● What needs to be done
In the records that follow, find the line with "Where should I click to: Click the MyColor(4)"; from there, retype every line exactly through the line with "Task: Add an Or filter group", which also belongs to the answer.

● Extracted data
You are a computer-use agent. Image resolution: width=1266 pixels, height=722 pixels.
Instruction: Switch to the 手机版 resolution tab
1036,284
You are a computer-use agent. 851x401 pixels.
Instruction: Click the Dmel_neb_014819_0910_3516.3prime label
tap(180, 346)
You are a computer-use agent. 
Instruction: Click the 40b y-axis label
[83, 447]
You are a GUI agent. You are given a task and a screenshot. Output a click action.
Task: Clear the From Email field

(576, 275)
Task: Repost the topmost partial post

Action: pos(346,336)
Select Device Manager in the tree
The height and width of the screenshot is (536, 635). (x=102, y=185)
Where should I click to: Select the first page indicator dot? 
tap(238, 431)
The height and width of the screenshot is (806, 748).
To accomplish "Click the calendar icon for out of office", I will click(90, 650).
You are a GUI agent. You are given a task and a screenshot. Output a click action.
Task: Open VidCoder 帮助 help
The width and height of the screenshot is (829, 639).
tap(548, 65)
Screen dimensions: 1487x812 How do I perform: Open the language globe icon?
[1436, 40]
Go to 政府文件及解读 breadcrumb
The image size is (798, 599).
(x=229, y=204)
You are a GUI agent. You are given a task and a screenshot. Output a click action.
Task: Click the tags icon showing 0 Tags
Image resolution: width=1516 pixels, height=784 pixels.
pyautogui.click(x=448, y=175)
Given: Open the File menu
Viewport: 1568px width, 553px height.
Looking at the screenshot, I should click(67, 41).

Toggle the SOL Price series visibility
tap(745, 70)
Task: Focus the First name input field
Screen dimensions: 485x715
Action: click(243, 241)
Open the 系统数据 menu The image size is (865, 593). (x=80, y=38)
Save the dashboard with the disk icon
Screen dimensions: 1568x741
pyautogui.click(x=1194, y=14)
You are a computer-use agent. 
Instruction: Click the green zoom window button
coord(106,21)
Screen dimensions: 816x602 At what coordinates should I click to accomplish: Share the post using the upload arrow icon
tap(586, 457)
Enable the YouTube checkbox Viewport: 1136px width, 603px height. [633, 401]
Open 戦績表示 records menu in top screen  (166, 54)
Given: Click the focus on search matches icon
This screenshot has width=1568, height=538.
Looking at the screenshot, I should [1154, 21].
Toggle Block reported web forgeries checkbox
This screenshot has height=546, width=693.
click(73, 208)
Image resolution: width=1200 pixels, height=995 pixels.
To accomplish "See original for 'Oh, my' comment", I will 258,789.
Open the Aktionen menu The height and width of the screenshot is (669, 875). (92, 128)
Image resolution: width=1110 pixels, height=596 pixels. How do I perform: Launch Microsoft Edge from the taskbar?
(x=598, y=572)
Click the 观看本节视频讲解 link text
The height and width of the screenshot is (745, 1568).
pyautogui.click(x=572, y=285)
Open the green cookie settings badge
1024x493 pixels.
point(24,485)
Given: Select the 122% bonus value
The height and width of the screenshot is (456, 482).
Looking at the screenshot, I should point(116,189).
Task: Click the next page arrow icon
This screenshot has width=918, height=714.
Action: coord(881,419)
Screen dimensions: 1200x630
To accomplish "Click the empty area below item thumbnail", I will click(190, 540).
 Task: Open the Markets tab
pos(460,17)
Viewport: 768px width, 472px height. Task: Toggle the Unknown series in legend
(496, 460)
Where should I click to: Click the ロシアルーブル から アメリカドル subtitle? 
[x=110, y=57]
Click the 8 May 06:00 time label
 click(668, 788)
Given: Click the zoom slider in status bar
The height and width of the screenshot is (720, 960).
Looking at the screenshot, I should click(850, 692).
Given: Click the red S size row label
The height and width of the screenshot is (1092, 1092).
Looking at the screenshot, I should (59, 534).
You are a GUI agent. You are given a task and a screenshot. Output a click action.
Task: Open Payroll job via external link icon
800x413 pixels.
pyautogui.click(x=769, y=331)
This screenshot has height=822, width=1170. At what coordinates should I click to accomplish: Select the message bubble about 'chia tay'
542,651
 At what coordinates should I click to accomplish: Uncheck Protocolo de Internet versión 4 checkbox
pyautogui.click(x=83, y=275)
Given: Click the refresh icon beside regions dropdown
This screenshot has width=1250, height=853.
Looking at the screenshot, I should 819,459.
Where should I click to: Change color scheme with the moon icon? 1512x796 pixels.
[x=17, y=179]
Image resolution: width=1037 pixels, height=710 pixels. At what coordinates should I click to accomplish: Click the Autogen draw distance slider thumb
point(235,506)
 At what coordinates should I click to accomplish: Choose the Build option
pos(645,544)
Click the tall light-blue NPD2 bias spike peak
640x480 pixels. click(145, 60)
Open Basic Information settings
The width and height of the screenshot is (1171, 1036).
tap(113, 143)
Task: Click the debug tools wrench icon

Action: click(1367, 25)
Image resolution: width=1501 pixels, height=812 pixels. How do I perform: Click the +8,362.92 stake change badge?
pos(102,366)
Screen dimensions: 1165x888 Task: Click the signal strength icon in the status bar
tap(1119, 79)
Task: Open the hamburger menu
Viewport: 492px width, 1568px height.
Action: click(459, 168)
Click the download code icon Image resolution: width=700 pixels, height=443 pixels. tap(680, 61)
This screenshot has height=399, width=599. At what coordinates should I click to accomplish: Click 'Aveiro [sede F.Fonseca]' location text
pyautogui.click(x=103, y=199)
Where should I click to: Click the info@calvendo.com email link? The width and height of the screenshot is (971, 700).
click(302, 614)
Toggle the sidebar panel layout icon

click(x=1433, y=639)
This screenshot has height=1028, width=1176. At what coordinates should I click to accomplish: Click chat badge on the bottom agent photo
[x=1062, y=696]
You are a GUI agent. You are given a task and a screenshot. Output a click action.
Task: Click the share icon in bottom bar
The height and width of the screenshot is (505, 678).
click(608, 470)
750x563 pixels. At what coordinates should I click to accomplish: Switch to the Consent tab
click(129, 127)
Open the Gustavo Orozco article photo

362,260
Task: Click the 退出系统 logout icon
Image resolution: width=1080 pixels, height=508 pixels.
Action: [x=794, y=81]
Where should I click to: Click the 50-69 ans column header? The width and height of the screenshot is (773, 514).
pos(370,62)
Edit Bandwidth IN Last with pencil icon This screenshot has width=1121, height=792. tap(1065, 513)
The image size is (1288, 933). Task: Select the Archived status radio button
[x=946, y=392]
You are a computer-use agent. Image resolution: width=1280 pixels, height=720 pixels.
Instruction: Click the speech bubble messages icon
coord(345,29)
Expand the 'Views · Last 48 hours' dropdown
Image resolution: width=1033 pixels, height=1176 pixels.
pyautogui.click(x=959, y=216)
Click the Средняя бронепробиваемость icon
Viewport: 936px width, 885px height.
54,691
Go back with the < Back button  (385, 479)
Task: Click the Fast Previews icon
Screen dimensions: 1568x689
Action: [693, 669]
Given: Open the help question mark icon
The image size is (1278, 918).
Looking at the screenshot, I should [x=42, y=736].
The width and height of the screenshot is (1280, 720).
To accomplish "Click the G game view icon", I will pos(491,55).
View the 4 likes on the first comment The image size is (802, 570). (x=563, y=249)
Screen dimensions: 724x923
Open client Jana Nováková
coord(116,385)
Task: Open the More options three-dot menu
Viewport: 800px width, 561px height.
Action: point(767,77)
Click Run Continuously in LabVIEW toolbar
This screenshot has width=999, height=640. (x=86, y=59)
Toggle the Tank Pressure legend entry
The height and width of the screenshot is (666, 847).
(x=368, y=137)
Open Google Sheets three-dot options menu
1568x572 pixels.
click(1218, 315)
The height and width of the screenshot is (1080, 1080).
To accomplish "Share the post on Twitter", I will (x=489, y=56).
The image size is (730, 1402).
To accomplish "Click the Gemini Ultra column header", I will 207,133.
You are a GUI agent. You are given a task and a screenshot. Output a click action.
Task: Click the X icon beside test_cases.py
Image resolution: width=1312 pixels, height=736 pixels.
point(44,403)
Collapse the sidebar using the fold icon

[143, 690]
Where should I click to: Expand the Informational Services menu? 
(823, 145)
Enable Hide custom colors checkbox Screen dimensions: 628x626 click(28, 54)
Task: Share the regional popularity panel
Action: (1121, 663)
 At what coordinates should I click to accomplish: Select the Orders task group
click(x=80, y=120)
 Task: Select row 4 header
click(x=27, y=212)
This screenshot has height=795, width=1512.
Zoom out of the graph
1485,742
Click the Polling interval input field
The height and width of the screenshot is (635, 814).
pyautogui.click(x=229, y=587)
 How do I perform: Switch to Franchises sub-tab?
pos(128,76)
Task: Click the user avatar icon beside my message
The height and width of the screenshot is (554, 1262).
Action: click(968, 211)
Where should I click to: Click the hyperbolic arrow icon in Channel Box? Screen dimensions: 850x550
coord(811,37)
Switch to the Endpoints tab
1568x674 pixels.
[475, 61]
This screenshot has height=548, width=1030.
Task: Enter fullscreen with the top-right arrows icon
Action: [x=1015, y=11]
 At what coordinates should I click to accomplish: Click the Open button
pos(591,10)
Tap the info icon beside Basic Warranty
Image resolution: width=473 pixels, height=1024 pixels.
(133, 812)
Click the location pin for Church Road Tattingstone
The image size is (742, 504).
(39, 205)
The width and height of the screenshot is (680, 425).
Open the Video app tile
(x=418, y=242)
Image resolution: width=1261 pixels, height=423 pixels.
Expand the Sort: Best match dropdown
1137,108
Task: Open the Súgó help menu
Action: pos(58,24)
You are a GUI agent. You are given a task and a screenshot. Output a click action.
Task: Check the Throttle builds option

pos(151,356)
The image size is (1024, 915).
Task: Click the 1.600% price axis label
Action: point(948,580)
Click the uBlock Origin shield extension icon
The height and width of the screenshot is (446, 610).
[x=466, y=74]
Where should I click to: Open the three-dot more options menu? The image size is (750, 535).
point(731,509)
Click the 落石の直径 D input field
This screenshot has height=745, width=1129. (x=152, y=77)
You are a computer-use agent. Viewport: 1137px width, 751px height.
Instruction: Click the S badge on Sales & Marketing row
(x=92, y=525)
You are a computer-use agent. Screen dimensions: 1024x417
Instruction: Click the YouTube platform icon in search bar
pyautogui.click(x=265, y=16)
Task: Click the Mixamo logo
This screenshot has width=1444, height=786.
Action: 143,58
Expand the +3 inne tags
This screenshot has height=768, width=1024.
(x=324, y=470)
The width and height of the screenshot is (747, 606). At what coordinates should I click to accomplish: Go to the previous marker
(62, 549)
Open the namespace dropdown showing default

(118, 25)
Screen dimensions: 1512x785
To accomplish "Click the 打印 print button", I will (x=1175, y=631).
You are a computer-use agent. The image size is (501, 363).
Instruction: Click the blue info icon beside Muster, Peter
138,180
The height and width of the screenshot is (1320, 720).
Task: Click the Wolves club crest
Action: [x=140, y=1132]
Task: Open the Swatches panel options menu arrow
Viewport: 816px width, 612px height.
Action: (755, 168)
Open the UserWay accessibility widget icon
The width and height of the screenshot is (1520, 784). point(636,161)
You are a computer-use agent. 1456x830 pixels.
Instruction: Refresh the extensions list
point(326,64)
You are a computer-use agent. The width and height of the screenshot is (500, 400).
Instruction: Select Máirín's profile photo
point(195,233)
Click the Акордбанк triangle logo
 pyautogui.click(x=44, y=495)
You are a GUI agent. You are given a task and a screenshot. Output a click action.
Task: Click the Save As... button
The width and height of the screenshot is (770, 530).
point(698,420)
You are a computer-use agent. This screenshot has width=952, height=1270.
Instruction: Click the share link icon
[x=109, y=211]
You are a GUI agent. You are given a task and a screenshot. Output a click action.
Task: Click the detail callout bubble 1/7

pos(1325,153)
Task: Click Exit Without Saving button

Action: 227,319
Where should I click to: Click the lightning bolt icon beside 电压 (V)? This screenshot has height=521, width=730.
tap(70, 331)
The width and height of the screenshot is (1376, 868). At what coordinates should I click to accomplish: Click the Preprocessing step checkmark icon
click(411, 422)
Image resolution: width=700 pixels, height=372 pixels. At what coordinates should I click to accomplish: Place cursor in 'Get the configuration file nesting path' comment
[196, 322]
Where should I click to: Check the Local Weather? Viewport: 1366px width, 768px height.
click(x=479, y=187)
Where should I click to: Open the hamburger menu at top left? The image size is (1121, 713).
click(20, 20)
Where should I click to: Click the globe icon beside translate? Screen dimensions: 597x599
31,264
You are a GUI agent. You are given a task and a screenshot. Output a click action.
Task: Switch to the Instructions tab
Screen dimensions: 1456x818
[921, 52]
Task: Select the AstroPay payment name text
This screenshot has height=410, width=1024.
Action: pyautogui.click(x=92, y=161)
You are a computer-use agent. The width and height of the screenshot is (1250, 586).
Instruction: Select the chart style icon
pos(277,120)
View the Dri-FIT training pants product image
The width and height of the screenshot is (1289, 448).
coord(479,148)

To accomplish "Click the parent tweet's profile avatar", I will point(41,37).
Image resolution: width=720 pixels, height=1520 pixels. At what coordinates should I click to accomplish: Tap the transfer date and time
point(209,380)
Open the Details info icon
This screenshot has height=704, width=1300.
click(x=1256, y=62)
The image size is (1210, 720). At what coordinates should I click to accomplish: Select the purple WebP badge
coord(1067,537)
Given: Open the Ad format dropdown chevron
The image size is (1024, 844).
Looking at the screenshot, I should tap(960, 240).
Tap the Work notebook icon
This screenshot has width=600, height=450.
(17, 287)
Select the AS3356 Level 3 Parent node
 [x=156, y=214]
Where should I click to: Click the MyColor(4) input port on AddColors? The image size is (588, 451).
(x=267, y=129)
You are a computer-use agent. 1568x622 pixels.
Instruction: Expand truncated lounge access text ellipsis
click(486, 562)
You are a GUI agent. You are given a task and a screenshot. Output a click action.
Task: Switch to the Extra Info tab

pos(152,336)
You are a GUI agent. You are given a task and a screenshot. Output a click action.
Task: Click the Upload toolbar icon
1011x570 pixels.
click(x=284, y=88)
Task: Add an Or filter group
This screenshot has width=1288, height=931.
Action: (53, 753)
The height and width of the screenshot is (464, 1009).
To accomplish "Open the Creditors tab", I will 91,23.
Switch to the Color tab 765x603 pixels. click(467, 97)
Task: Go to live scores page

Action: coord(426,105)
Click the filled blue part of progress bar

● Solution to this task
Where should I click to: Click the MyColor(4) input port on AddColors? The image size is (588, 451).
(x=267, y=129)
You are a computer-use agent. 1568x622 pixels.
Instruction: Expand truncated lounge access text ellipsis
click(486, 562)
You are a GUI agent. You are given a task and a screenshot. Output a click action.
Task: Switch to the Extra Info tab

pos(152,336)
You are a GUI agent. You are given a task and a screenshot. Output a click action.
Task: Click the Upload toolbar icon
1011x570 pixels.
click(x=284, y=88)
Task: Add an Or filter group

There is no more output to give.